--- DONNÉES FOURNIES ---
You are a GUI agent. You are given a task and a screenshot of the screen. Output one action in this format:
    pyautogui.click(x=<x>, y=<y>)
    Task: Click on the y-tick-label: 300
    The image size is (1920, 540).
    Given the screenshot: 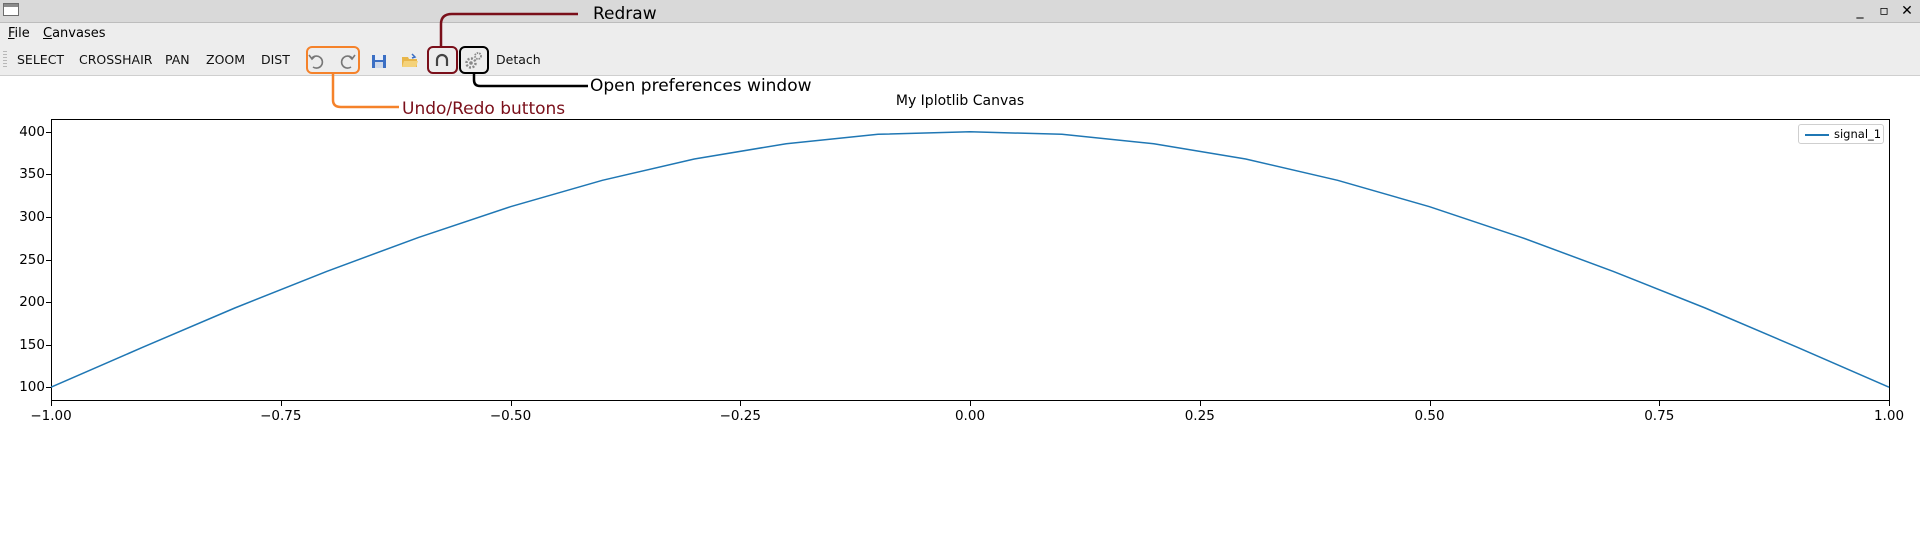 What is the action you would take?
    pyautogui.click(x=32, y=216)
    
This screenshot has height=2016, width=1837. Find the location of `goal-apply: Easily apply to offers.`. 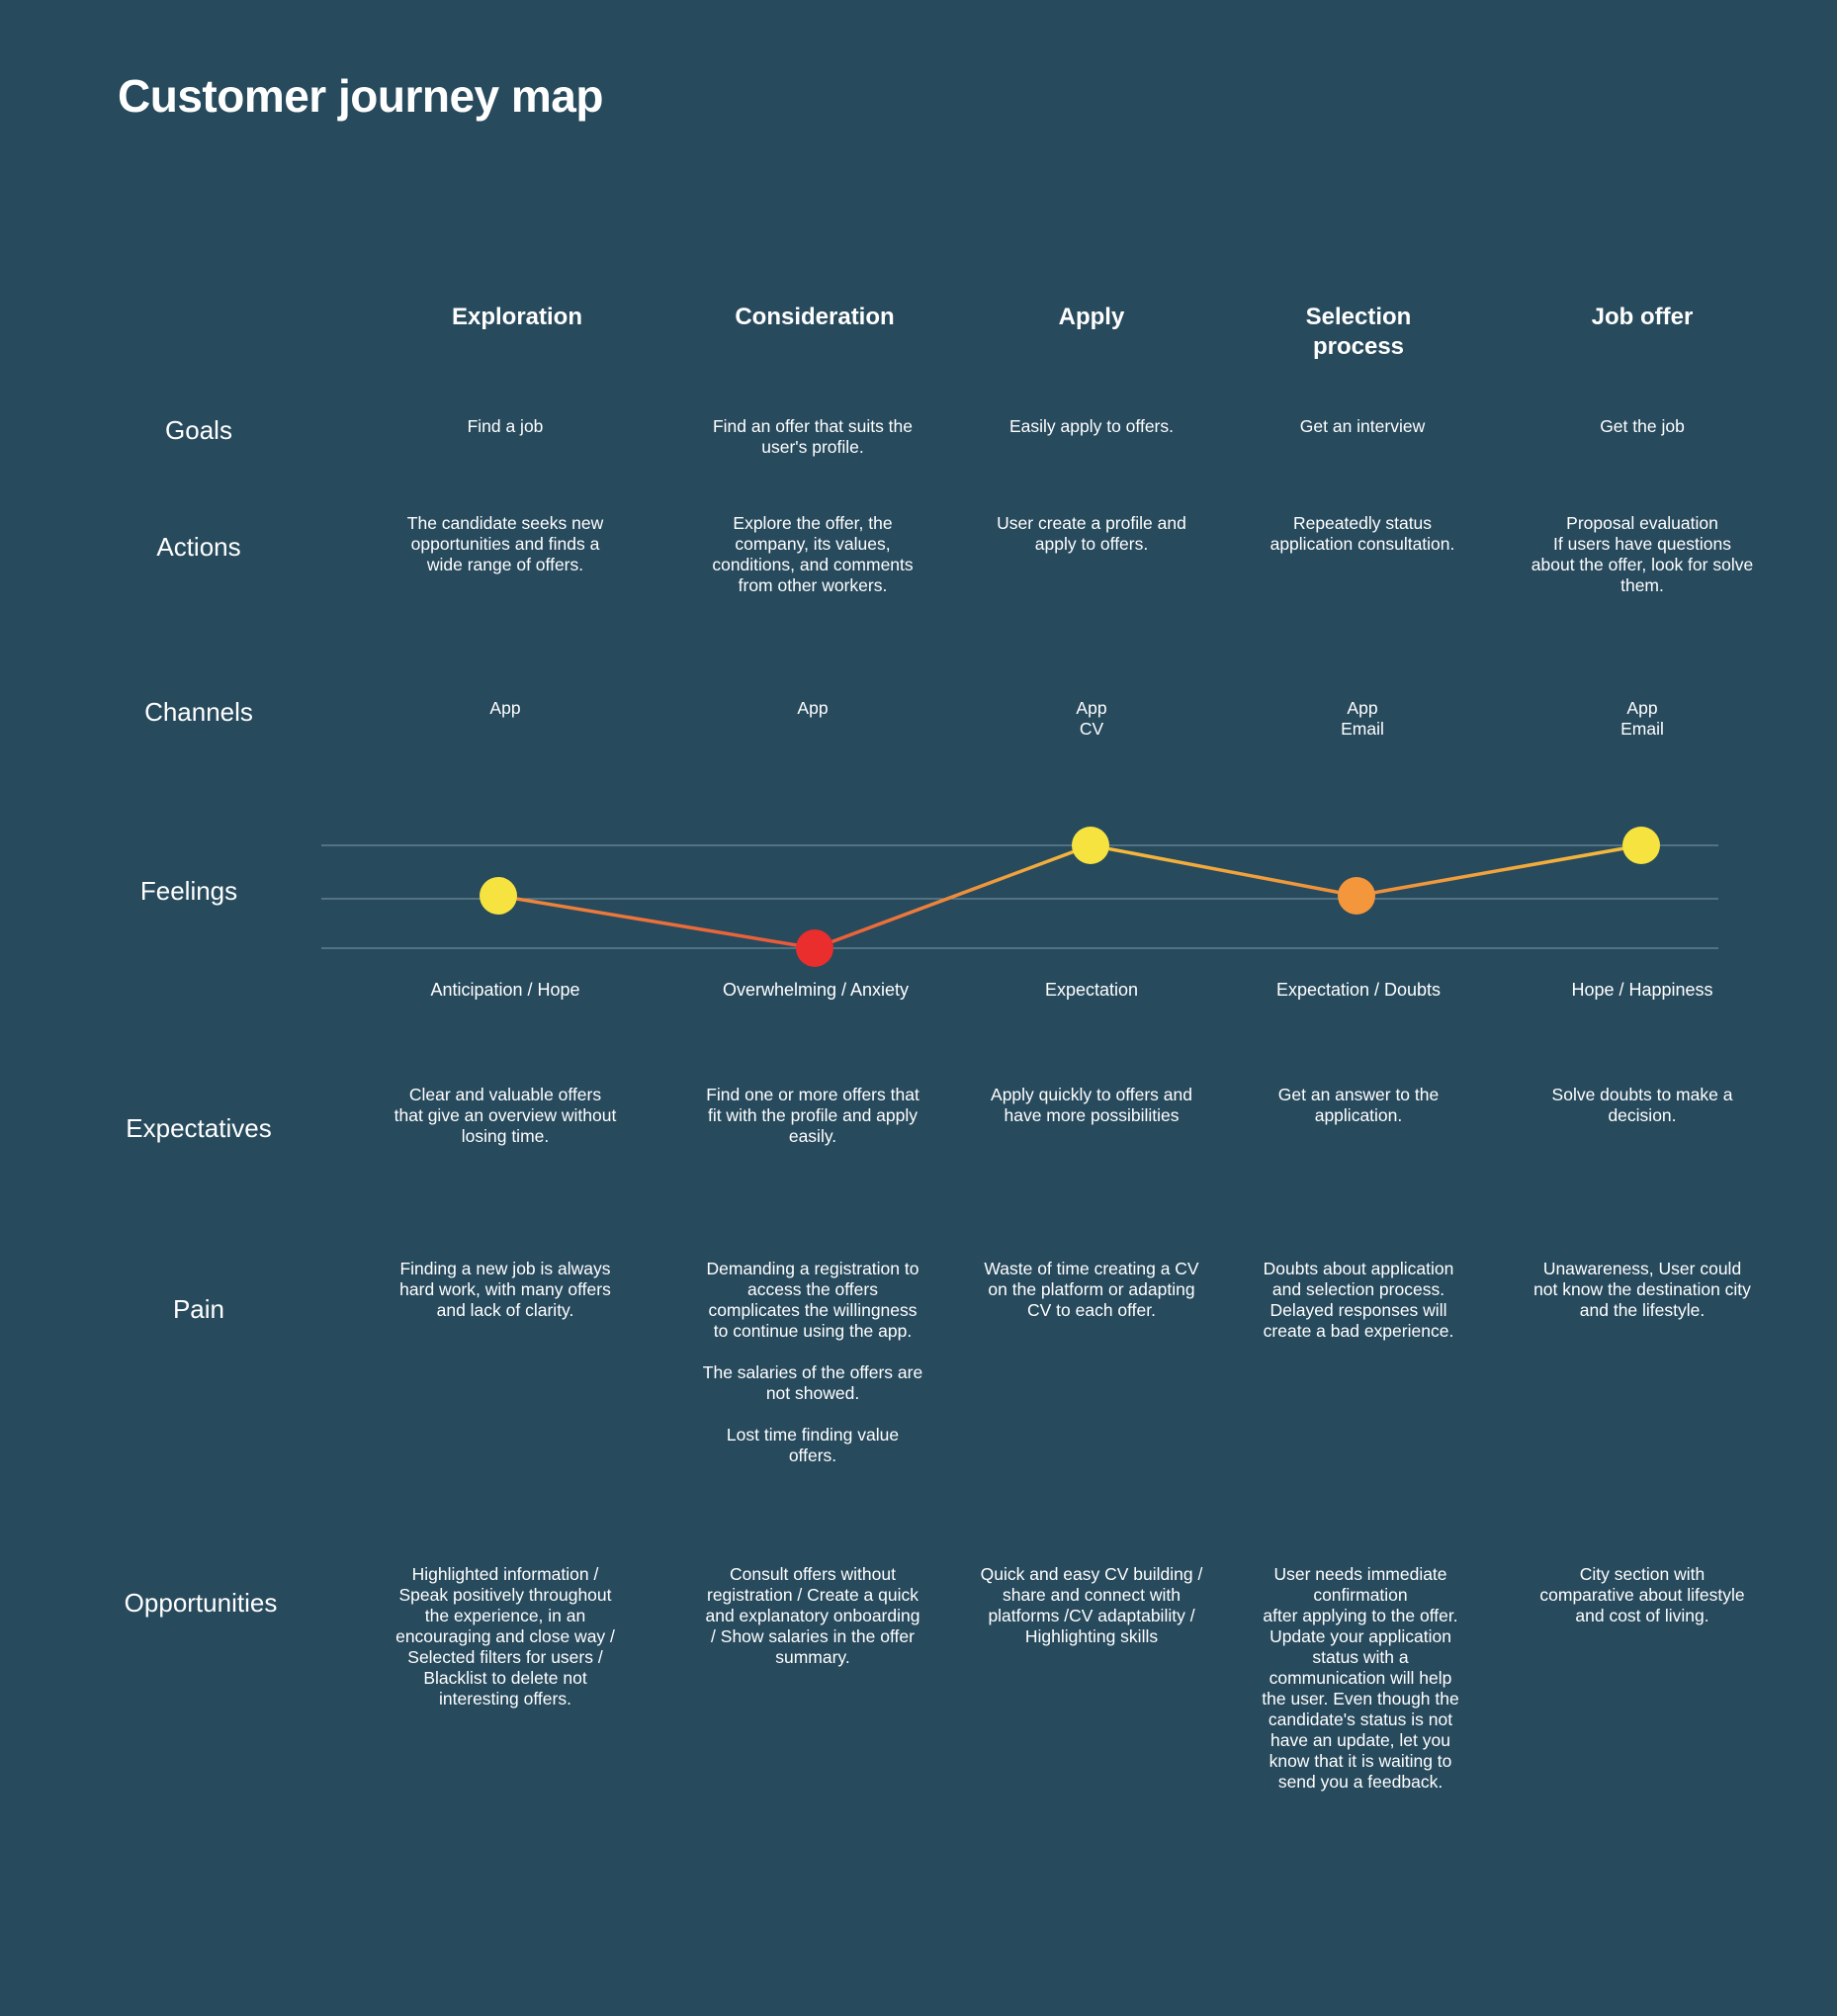

goal-apply: Easily apply to offers. is located at coordinates (1091, 426).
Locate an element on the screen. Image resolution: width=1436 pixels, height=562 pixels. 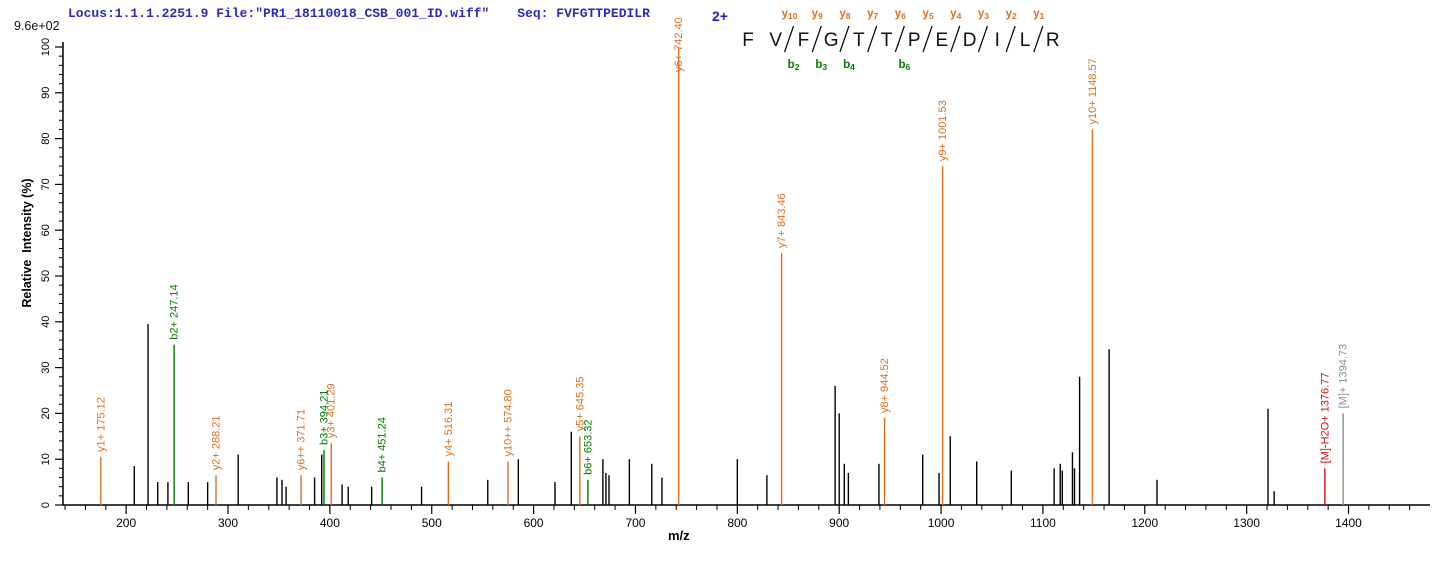
y-ion-label: y4 is located at coordinates (956, 14).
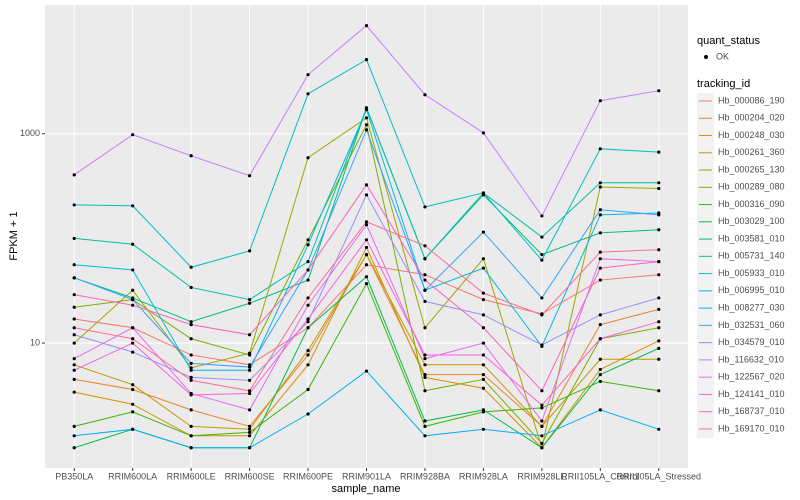  What do you see at coordinates (192, 476) in the screenshot?
I see `x-tick-label: RRIM600LE` at bounding box center [192, 476].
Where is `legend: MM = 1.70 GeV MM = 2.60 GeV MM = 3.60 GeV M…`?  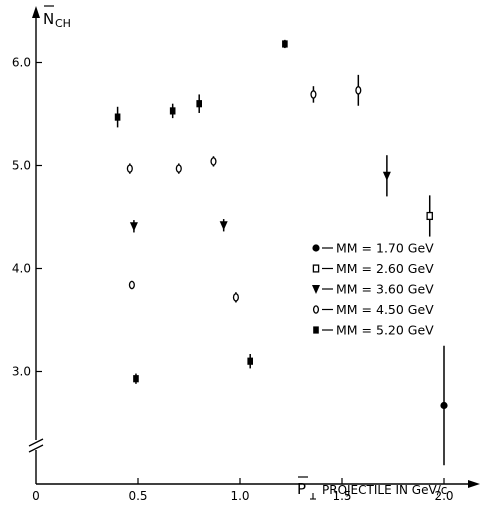 legend: MM = 1.70 GeV MM = 2.60 GeV MM = 3.60 GeV M… is located at coordinates (373, 290).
---
**VOTRE TÂCHE**
Réécrivez, s'il vous plaît, les lignes allant de celle qui contient « Locate an element » à celle qui contient « center [192, 476]. », en remplaçant « pixels » par « px » sans rien modifier d'autre. Laissez les images hors de votre réponse.

**RÉSULTAT DE L'EXERCICE**
Locate an element on the screen. Image resolution: width=1436 px, height=562 px. 
y-ion-label: y4 is located at coordinates (956, 14).
  What do you see at coordinates (192, 476) in the screenshot?
I see `x-tick-label: RRIM600LE` at bounding box center [192, 476].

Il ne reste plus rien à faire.